Brief.
Include in the output exactly the lines from the opening of the data through the line containing "Eject disc using bottom right button", and nothing more.

Data supplied.
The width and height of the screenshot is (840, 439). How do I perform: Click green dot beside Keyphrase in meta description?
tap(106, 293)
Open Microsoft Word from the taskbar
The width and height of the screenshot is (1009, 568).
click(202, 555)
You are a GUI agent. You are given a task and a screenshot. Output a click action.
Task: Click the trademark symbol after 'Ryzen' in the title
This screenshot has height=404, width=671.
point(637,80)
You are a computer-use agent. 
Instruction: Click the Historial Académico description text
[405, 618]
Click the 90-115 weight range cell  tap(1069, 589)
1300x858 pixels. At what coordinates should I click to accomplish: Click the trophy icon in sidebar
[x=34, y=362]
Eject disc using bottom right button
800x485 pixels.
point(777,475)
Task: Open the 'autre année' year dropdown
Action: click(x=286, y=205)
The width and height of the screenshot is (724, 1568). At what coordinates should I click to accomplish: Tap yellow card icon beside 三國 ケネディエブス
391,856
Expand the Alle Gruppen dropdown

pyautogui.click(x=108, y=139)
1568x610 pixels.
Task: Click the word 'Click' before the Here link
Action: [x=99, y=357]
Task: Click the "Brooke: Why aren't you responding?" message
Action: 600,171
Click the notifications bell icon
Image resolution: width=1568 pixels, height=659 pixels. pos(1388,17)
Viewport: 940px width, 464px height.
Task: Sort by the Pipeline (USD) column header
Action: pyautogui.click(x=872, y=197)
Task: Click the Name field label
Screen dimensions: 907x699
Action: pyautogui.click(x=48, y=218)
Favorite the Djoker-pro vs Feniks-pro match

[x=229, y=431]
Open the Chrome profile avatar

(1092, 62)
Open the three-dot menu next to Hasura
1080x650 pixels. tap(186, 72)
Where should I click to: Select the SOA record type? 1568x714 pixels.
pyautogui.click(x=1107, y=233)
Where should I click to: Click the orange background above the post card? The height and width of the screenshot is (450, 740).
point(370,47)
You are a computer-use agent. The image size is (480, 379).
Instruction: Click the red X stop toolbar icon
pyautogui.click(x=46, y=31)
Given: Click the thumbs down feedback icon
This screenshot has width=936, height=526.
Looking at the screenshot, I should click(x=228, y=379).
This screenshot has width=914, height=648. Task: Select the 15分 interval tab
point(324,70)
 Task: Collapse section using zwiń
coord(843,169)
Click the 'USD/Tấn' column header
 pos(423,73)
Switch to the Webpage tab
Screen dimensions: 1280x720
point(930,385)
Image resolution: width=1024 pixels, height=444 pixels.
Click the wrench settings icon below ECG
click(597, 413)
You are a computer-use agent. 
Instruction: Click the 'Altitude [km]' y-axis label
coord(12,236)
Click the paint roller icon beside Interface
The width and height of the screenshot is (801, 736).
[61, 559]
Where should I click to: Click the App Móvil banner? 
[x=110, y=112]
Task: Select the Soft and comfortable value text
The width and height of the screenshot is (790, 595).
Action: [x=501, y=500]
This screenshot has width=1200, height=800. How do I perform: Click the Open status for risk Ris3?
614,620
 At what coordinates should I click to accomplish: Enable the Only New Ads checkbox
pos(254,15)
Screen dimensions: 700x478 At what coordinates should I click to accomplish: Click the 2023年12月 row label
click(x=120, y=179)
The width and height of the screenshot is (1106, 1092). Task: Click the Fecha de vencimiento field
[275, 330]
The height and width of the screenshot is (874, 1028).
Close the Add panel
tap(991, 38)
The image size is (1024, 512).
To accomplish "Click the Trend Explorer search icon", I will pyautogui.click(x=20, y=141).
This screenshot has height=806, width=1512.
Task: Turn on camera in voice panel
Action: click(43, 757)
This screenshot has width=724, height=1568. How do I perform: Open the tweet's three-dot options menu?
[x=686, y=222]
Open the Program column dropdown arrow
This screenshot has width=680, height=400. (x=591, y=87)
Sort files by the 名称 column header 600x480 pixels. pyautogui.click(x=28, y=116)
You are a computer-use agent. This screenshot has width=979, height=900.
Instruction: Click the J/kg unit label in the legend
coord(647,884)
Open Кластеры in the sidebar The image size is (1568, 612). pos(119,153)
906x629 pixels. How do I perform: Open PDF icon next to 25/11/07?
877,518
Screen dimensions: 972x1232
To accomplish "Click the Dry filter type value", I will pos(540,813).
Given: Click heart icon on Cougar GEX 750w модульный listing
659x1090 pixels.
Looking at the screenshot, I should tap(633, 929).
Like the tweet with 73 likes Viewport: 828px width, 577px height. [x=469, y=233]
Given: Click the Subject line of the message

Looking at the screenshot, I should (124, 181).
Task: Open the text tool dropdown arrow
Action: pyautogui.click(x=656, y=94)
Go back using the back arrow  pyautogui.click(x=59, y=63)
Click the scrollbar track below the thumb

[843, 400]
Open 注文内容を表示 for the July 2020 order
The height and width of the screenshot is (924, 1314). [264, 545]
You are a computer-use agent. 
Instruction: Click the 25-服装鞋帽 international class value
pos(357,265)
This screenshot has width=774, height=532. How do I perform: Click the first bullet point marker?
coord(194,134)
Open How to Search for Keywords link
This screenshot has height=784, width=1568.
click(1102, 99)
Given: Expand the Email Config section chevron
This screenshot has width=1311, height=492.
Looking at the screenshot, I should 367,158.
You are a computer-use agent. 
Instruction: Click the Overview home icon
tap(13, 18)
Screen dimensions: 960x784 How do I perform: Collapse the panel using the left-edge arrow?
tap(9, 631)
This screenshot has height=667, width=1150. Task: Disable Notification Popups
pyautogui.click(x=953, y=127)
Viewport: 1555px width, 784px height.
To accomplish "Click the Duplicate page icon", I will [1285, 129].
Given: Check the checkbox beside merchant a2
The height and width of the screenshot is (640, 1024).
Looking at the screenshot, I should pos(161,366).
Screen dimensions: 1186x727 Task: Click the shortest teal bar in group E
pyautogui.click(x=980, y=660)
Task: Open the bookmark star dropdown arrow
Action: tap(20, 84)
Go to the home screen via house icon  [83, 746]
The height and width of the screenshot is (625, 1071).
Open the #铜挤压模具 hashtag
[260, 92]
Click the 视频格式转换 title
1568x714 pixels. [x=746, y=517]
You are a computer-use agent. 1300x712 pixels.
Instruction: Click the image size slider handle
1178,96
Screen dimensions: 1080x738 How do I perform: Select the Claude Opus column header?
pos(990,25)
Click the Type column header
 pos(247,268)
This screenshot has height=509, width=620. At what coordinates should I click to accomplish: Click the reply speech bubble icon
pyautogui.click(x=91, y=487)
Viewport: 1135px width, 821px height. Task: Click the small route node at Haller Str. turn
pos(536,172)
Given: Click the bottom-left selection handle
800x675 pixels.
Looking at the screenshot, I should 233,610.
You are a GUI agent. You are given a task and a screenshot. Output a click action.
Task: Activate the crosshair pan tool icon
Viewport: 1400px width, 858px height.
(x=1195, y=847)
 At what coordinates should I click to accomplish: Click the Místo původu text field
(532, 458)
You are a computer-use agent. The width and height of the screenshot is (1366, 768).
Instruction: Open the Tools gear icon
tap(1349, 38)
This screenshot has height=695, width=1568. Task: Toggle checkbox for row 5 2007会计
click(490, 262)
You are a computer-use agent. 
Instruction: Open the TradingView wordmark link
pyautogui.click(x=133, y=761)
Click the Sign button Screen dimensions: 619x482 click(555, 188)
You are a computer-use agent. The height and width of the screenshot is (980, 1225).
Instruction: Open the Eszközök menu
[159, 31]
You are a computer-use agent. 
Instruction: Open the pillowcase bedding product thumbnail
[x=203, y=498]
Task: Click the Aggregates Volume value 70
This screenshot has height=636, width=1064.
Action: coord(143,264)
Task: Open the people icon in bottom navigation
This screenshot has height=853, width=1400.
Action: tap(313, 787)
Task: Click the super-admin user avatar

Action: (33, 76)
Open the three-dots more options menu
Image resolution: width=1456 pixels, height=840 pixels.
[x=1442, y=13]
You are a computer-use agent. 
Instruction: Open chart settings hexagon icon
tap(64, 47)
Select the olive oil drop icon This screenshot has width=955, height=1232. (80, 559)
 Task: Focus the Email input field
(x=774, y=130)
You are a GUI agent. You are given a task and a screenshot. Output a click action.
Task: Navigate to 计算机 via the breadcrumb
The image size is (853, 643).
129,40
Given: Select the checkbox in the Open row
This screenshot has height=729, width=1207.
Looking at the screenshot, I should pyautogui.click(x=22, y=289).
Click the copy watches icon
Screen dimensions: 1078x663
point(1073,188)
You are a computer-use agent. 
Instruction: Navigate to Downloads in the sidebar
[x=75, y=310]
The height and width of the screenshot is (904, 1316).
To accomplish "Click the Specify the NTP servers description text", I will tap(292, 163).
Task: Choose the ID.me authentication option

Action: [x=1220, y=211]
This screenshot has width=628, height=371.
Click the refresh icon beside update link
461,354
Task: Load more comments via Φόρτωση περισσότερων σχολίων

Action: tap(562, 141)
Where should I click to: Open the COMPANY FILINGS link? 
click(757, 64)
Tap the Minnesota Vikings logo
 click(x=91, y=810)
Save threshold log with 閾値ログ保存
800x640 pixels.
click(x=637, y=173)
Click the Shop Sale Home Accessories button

Response area.
The width and height of the screenshot is (840, 439). How do I perform: Click green dot beside Keyphrase in meta description?
tap(106, 293)
Open Microsoft Word from the taskbar
The width and height of the screenshot is (1009, 568).
click(202, 555)
You are a GUI agent. You are given a task and a screenshot. Output a click action.
Task: Click the trademark symbol after 'Ryzen' in the title
This screenshot has height=404, width=671.
point(637,80)
You are a computer-use agent. 
Instruction: Click the Historial Académico description text
[405, 618]
Click the 90-115 weight range cell  tap(1069, 589)
1300x858 pixels. At what coordinates should I click to accomplish: Click the trophy icon in sidebar
[x=34, y=362]
Eject disc using bottom right button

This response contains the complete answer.